READING TEXT:
Under the public-policy exception to at-will employment, an at-will
employee may not be terminated (1) for refusing to violate the law or any
well-established and clear mandate of public policy as expressed in the
constitution, statutes, regulations promulgated pursuant to statute, or
rules created by a governmental body or (2) for reporting wrongdoing or
violations of law to superiors or public authorities.
Fleshner v. Pepose Vision Inst., P.C., 304 S.W.3d 81, 92 (Mo. 2010) (en banc).
Plaintiff does not allege that he was terminated for refusing to violate a law or public
policy or because he reported such violations to superiors or public authorities. Rather,
he contends that defendant’s motive in terminating his employment had nothing to do
with his “performance” but was solely to appease the leader of the state audit team.
Assuming plaintiff could persuade a fact-finder of his version of events, he still cannot
prevail on his claim because a termination based on Dr. McCaslin’s alleged “dislike” of
him is still a termination “for cause.”
Viewing the evidence in the record in the light most favorable to plaintiff and
giving him the benefit of all reasonable inferences from that evidence, the Court finds
that defendant did not terminate plaintiff’s employment “without cause” and thus did
not breach its contractual obligation to pay him severance benefits.
judgment will be entered in favor of defendant on plaintiff’s breach of contract claim.

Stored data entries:
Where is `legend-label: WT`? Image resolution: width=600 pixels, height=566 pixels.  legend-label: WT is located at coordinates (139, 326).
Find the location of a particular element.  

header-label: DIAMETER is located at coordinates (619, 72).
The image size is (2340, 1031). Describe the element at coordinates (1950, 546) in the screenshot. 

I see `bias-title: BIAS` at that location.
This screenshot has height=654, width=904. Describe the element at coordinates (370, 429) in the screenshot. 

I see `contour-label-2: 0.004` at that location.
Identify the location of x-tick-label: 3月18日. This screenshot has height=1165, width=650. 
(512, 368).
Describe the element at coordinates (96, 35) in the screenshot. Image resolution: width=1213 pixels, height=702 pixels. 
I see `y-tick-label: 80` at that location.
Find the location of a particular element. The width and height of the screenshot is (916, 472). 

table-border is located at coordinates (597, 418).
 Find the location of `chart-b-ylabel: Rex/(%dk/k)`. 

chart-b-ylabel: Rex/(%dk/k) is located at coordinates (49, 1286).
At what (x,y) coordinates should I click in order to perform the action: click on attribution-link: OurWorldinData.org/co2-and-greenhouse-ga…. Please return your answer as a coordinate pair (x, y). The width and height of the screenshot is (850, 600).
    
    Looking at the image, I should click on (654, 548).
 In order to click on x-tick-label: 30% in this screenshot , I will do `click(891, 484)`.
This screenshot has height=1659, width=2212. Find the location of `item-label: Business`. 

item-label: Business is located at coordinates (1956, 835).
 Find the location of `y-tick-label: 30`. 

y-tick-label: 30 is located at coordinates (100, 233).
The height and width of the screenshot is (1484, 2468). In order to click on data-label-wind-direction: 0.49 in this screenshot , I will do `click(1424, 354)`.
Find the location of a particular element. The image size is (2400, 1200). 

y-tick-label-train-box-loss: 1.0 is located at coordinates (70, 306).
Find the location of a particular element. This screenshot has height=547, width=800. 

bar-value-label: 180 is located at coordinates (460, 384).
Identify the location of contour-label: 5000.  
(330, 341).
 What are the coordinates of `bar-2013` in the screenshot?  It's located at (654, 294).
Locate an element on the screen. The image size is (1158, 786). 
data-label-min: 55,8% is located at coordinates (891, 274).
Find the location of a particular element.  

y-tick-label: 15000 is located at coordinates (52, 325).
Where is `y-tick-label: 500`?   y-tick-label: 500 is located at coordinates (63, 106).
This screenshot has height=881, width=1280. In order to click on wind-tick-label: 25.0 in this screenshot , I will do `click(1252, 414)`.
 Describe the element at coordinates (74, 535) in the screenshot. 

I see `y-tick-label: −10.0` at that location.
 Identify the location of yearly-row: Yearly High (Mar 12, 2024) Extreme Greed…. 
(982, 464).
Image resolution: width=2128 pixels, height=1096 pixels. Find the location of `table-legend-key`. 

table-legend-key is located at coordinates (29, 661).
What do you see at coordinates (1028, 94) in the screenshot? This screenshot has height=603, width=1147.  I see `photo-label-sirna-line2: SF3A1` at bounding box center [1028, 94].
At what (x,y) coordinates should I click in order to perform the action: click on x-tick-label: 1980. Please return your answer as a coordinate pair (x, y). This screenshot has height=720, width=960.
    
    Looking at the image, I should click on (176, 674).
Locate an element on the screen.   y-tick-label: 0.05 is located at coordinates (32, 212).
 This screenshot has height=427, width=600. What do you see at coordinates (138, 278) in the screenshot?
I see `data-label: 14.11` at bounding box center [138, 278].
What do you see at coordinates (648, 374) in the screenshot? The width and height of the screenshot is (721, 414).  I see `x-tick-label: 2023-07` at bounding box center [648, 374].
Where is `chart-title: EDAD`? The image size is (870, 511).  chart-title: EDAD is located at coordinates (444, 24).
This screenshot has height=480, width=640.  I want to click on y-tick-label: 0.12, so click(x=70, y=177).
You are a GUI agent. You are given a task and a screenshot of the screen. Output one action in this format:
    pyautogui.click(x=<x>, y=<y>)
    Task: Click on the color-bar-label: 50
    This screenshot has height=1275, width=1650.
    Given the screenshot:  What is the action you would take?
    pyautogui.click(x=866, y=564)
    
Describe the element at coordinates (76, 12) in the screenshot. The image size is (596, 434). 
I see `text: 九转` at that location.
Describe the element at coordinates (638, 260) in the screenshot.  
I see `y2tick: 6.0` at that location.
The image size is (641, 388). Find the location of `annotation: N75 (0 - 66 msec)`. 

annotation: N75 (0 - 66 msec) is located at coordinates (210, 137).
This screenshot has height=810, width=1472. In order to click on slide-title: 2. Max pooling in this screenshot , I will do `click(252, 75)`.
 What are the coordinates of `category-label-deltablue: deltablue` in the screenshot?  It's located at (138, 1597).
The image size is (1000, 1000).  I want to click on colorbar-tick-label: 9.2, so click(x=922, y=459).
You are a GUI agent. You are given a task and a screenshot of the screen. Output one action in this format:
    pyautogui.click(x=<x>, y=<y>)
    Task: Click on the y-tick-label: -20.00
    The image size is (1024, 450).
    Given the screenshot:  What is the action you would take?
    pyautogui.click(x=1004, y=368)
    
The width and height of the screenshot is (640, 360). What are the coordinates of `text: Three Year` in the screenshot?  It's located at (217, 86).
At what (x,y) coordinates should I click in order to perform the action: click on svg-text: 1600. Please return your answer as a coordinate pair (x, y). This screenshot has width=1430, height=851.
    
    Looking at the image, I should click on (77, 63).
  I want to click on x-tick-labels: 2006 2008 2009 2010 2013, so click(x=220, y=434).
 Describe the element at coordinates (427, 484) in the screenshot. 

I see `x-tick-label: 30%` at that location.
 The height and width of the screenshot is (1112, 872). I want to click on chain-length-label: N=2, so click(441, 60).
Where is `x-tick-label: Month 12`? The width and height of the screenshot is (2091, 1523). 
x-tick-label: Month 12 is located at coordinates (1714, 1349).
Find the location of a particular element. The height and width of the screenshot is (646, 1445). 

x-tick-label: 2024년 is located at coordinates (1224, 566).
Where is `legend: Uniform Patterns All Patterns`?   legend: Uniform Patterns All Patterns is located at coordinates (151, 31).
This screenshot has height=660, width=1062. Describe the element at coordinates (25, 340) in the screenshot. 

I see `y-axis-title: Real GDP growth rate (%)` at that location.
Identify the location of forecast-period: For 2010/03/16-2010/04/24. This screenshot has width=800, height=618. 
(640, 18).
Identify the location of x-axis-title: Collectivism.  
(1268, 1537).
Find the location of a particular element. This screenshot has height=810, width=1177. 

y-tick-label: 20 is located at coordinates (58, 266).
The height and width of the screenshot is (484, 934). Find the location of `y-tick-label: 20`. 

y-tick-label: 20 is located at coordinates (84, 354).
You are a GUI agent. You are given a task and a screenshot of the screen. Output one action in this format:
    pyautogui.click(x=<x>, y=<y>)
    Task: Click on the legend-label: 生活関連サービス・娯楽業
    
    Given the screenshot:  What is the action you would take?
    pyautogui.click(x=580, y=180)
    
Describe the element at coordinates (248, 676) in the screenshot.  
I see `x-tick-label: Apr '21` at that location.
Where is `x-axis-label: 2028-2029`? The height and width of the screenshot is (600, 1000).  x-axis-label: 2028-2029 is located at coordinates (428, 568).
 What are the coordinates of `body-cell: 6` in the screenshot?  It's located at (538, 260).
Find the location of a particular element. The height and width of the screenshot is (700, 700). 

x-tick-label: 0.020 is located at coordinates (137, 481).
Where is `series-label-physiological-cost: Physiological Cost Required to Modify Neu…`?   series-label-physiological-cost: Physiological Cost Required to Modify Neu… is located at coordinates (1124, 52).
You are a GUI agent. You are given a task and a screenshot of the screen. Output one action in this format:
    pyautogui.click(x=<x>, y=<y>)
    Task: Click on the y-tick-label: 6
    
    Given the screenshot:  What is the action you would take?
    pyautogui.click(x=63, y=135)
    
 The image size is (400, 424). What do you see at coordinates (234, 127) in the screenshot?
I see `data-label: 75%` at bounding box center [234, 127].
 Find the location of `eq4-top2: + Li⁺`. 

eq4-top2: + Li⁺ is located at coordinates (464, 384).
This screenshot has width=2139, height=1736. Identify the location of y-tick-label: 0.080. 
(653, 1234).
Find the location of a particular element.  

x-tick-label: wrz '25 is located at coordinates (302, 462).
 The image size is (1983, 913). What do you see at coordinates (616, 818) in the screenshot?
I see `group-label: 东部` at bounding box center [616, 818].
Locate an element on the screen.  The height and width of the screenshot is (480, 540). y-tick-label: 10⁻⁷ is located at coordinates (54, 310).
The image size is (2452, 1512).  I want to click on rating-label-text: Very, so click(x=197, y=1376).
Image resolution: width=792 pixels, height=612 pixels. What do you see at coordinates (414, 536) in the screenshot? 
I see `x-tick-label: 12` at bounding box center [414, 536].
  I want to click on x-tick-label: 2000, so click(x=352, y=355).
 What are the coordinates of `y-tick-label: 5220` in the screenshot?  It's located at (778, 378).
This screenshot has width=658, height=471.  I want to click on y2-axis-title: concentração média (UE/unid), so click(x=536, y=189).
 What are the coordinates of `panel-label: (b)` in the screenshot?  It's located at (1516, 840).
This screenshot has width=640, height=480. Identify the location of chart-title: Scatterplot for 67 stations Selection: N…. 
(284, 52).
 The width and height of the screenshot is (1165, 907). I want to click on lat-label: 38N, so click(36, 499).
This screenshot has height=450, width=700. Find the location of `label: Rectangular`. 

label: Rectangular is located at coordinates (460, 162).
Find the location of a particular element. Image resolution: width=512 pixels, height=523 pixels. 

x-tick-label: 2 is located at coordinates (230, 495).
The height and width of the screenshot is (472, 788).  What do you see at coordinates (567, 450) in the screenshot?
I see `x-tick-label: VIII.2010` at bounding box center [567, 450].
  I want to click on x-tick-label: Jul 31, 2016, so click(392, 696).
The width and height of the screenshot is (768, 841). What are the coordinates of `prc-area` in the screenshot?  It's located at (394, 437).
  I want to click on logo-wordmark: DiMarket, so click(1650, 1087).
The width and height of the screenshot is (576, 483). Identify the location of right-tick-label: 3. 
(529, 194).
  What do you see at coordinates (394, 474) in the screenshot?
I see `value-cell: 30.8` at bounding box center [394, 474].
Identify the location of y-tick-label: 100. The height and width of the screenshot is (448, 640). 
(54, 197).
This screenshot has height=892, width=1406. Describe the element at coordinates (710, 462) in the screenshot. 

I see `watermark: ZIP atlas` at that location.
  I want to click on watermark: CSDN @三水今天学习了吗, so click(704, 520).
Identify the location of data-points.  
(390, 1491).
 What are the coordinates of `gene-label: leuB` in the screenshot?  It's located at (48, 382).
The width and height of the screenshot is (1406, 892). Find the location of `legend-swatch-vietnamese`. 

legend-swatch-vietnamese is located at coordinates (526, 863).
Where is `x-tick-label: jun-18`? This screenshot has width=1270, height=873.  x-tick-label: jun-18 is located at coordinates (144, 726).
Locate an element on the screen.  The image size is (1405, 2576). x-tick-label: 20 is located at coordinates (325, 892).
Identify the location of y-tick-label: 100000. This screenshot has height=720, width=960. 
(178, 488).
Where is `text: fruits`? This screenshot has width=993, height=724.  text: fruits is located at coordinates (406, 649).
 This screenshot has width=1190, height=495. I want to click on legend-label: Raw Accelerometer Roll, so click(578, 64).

PROBLEMS TO SOLVE:
#1 In the court ruling on the severance claim, what does the plaintiff say was the defendant's sole motive for terminating his employment?
#2 Translate this sentence from the court ruling on the severance claim into Spanish: "Plaintiff does not allege that he was terminated for refusing to violate a law or public policy or because he reported such violations to superiors or public authorities."

SET OF ANSWERS:
#1 To appease the leader of the state audit team.

#2 El demandante no alega que haya sido despedido por negarse a violar una ley o una política pública, ni porque haya denunciado tales violaciones ante sus superiores o ante las autoridades públicas.